Regardless of tough market circumstances final yr, house costs in massive Texas markets are anticipated to extend in 2026. These forecasts, mixed with sturdy inhabitants progress and a moderation in new house begins, might sign an upcoming stabilization and higher days forward for the Lone Star State’s homebuilding market.
A 2026 house value forecast from Realtor.com forecasts that house costs in Austin (+2.0%), DFW (+1.8), Houston (+0.4%) and San Antonio (+0.2%) might all transfer up in 2026. Texas A&M College equally forecasted a 1.3 % improve within the median house value in Texas this yr.

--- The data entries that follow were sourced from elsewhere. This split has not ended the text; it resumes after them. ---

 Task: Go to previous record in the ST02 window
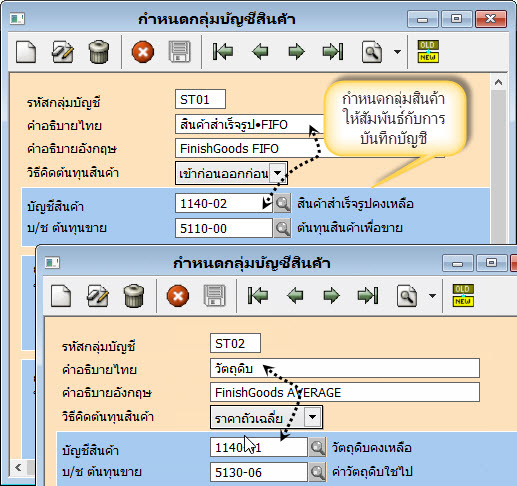pos(295,296)
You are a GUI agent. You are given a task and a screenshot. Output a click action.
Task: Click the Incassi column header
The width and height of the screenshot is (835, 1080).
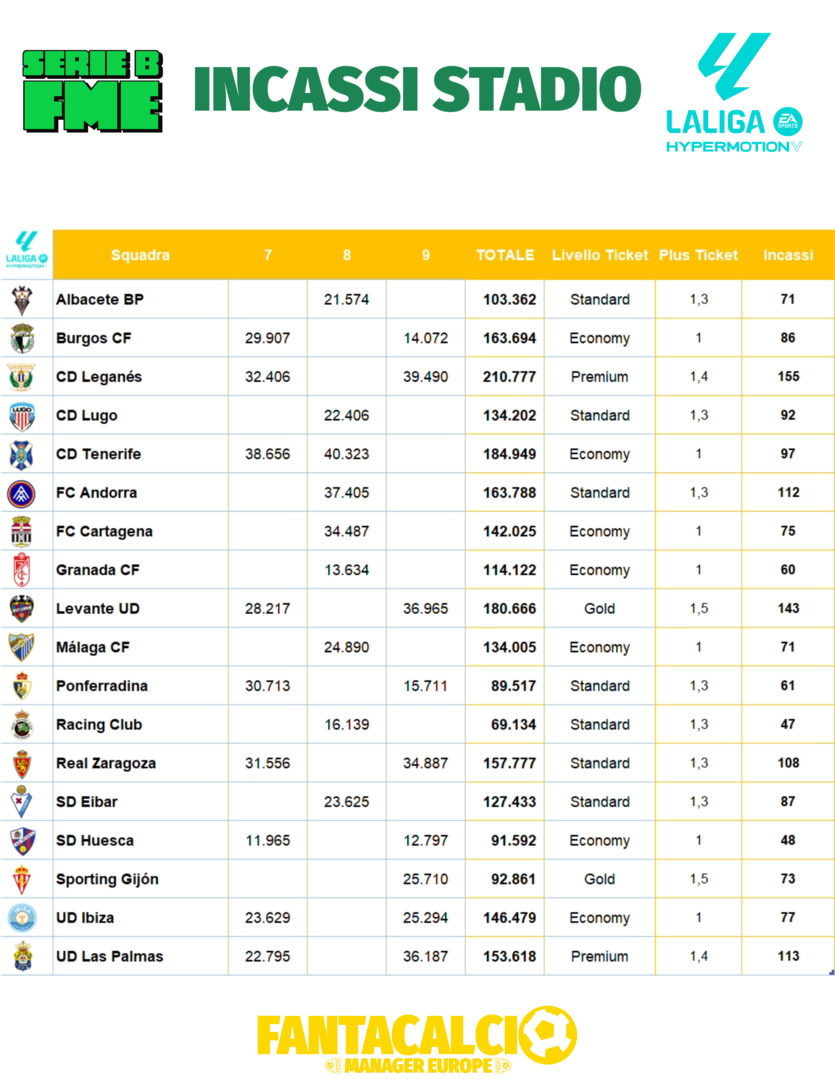pyautogui.click(x=788, y=255)
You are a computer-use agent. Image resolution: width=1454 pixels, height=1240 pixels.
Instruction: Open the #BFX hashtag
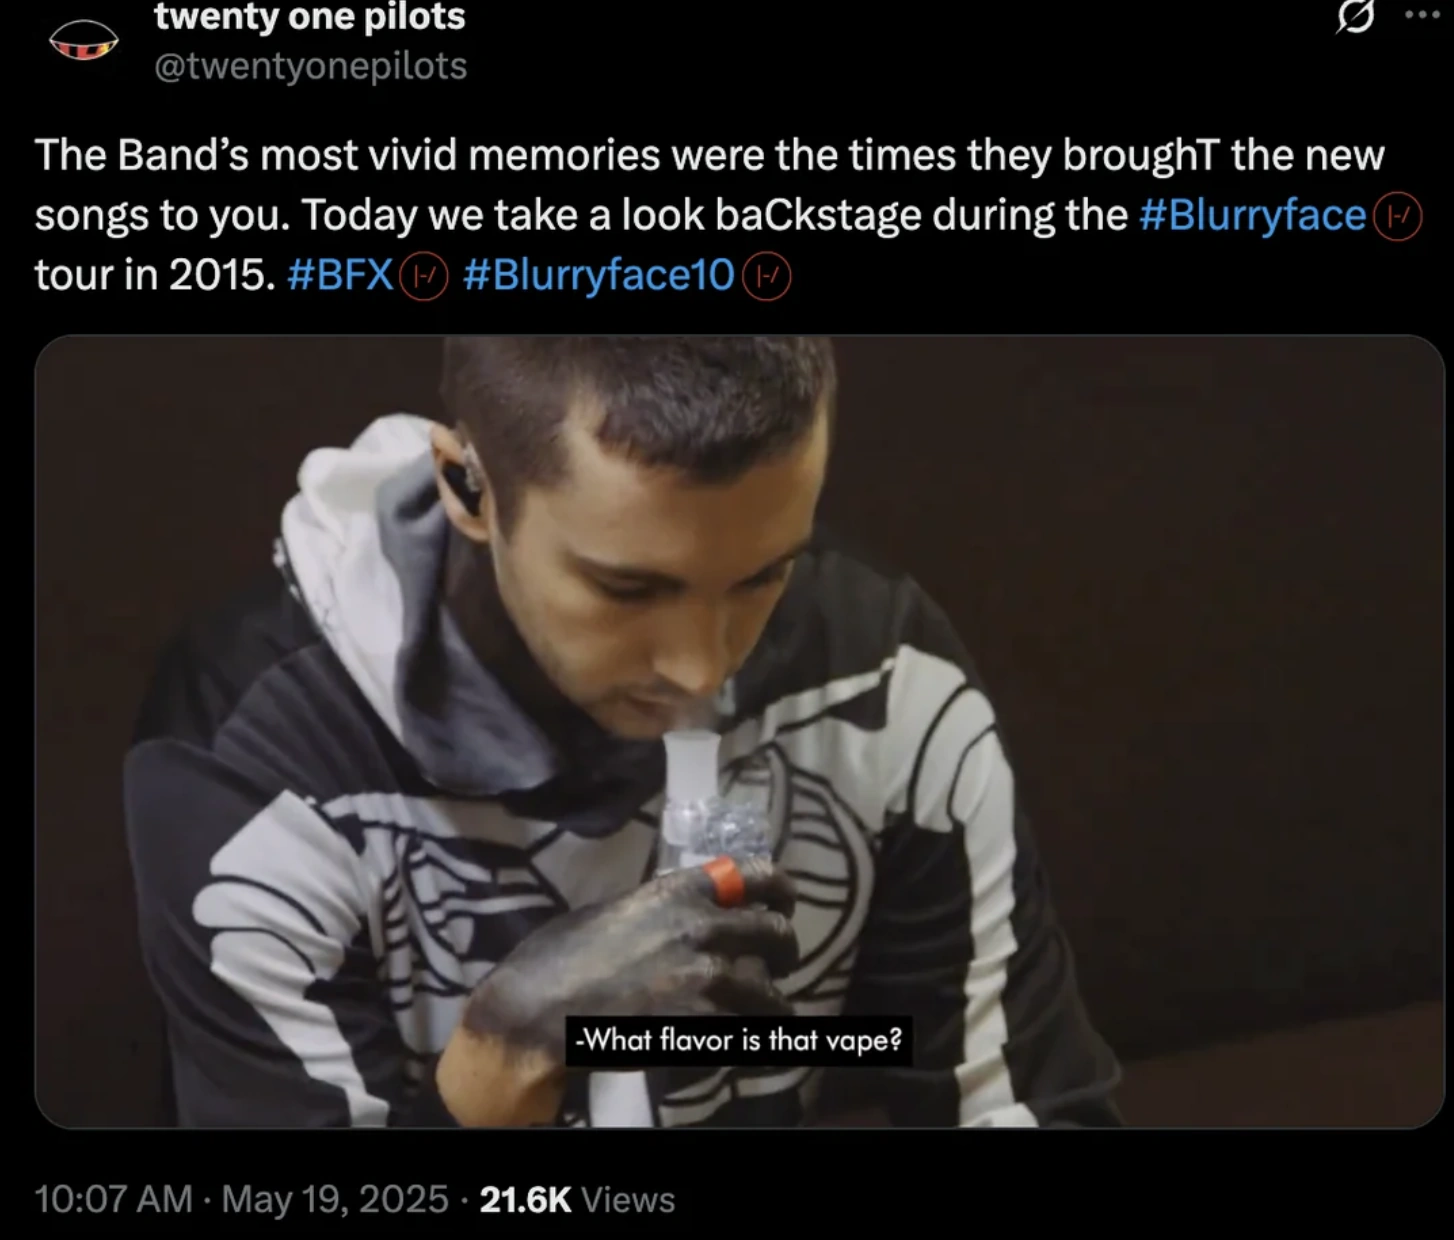340,274
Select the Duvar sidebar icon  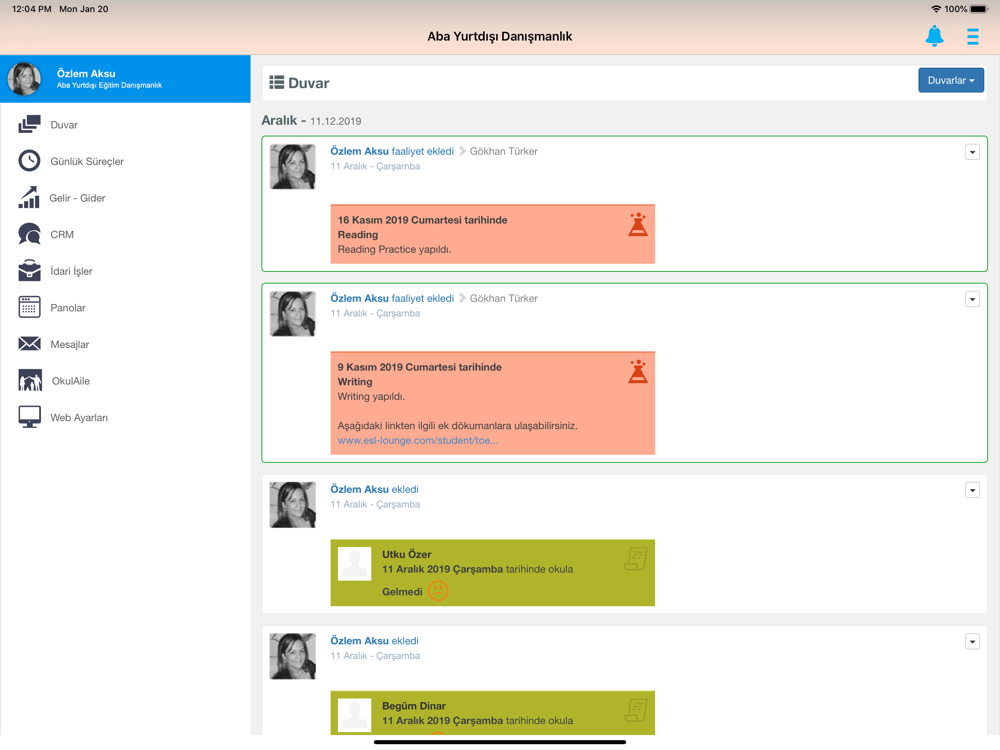click(x=29, y=124)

Winniford is optimistic concerning the state’s ongoing financial enlargement and inhabitants progress. Texas added 391,243 individuals between July 2024 and July 2025, rising by 1.2%, practically 2.5 occasions quicker than the nationwide common. The one states with a better progress share had been South Carolina, Idaho and North Carolina.
Texas moreover stays extra reasonably priced than many different states within the nation, which is one other draw for individuals coming from out of state. First America Properties’s Lexington Heights group within the Houston suburb of Willis, for instance, affords a 3-bed, 2.5-bath mannequin beginning at $309,839.
Costs have gone up significantly for the reason that pre-COVID period, however out-of-state movers from high-cost markets in California, Colorado, New York and past see Texas as a cut price compared.
“In case you look nationally…it’s nonetheless very reasonably priced to reside right here within the state of Texas. That’s why I believe Texas is so fascinating in the long term,” Winniford stated.